Pendant la première heure du film, nous sommes charmés par cette liberté visuelle et sonore qui nous laisse à peine le temps de respirer. Au bout de celle-ci, un thème, amené précédemment par touches progressives, se dessine cependant enfin plus nettement. Au cours d’un défilé de maillots de bain, le réalisateur insiste sur le contraste entre les riches acheteuses marquées par les ans et les jeunes mannequins aux corps parfaits (avec un grand art du découpage entre les visages ridés et les corps « décapités » des modèles). On repense alors aux vieillards croisés dans les scènes précédentes. Au cours de cette même séquence, Marc est dragué par une cliente du salon de coiffure qui lui fait comprendre qu’en échange de ses faveurs, il pourrait disposer de sa Porsche pour le rallye.
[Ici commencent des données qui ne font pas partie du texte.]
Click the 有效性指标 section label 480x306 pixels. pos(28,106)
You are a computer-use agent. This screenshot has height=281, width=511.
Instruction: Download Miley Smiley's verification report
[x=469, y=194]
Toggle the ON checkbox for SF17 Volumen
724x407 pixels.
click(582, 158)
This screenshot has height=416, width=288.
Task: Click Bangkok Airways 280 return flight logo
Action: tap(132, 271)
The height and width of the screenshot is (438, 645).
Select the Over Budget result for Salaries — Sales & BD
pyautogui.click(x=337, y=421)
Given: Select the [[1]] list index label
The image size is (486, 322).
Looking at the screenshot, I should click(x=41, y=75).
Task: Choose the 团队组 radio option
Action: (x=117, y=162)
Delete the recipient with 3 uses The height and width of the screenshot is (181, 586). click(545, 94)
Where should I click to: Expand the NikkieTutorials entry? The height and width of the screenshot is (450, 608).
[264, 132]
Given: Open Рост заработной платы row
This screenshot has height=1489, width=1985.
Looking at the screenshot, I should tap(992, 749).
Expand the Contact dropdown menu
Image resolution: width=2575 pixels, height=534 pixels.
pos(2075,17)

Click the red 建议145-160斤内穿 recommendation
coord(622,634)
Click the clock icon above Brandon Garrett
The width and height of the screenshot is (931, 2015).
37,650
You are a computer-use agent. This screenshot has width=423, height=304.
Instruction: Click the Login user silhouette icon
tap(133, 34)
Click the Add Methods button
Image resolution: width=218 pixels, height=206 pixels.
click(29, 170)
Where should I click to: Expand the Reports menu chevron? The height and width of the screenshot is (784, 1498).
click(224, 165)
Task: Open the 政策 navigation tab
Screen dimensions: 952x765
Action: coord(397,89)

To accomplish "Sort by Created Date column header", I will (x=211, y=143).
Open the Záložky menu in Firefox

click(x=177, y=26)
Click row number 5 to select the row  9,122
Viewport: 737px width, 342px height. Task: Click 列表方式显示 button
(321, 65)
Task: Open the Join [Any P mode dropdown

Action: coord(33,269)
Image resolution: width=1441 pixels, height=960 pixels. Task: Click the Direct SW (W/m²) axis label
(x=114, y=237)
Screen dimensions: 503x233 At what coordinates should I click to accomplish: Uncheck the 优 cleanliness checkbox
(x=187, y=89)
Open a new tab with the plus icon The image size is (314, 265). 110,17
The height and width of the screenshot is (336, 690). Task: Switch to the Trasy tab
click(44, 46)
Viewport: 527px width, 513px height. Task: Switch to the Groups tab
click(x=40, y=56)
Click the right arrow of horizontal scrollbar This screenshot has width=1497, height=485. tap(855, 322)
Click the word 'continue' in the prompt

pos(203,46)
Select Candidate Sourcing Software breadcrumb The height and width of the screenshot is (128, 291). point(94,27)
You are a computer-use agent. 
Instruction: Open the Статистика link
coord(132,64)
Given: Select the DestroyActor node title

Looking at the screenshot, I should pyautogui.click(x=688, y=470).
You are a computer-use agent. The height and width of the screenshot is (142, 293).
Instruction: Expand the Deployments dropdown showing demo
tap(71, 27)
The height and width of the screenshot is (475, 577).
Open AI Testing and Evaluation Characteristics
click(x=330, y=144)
Cette scène, que l’on peut d’ailleurs voir comme l’esquisse d’un passage identique dans Deep End trois ans plus tard, évoque un thème cher à Skolimowski, celui de la corruption de la jeunesse par un monde adulte qui a peur de son propre vieillissement. En 1967, au moment où une nouvelle génération commence à refuser le passif de la génération précédente (guerre, Occupation, guerres coloniales…), ainsi que son modèle paternaliste autoritaire, on peut dire qu’un tel film tombe à pic. Contrairement à Godard, Jerzy Skolimowski évite cependant d’appuyer son propos sur une lecture politique trop directe, préférant l’aborder de biais et donner à son personnage central une dimension plus universelle : celle du jeune « idiot » immature dont les exemples pullulent dans la littérature russe et polonaise (6). Dans le dernier quart d’heure du film, lors d’une scène d’amour magistrale, Skolimowski tombe enfin le masque, abandonne la dérision, pour arrêter la course de son personnage dans une chambre d’hôtel (ce moment est anticipé par une séquence précédente où le personnage de Marc est immobilisé dans un coffre de voiture avec la jeune Michèle) où celui-ci doit enfin regarder l’autre, l’approcher, le connaître, l’aimer. Passer à l’âge adulte.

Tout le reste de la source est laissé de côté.